Among the lines of the records below, copy those that hold the word "pixels".

[MATERIAL FOR THIS TASK]:
══════════

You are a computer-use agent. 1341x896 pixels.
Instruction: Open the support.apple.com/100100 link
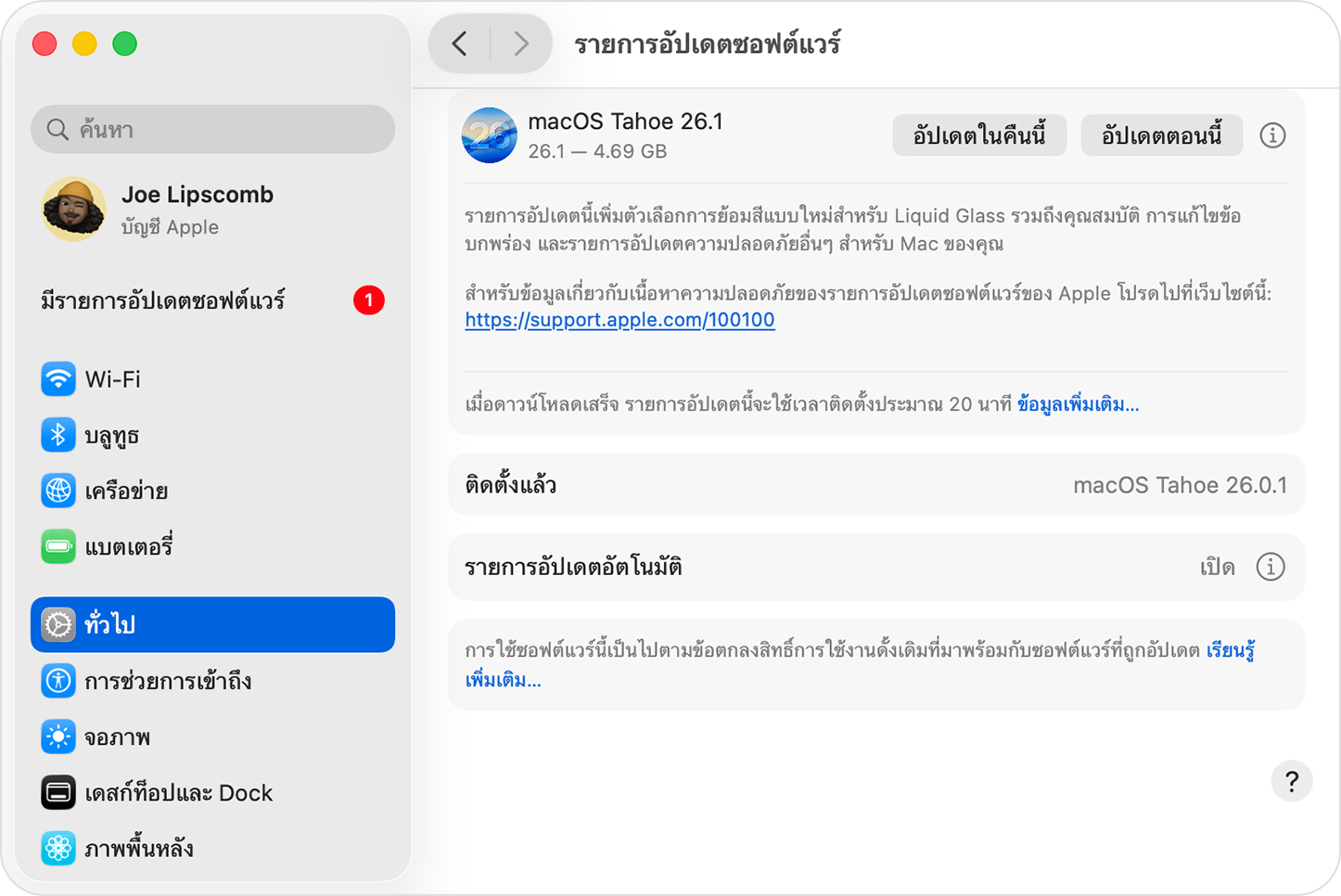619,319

══════════

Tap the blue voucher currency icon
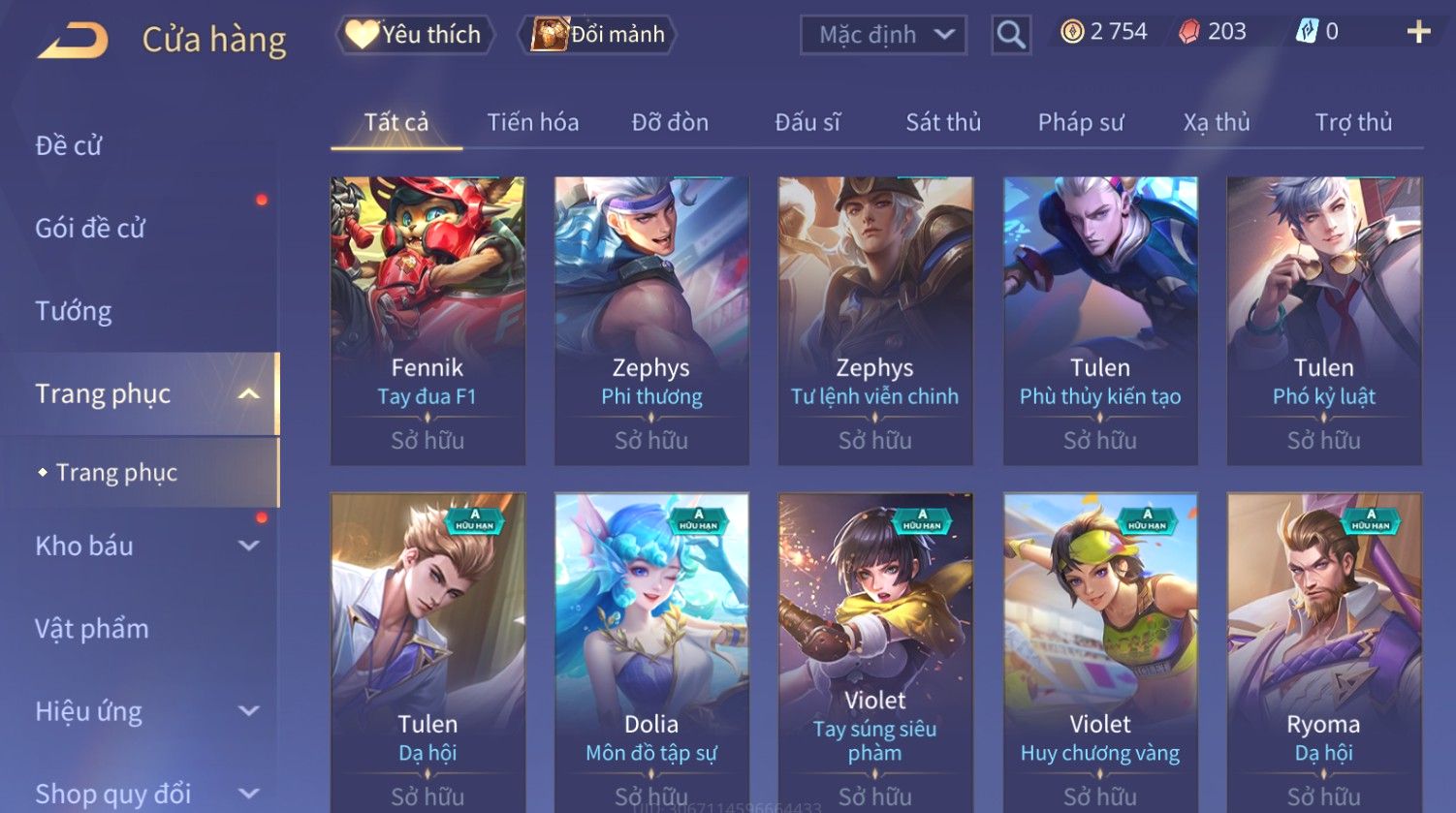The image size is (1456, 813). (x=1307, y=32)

══════════

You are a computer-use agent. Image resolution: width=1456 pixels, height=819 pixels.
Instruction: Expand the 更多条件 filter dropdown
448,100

══════════

[RESPONSE TO THE TASK]:
You are a computer-use agent. 1341x896 pixels.
You are a computer-use agent. Image resolution: width=1456 pixels, height=819 pixels.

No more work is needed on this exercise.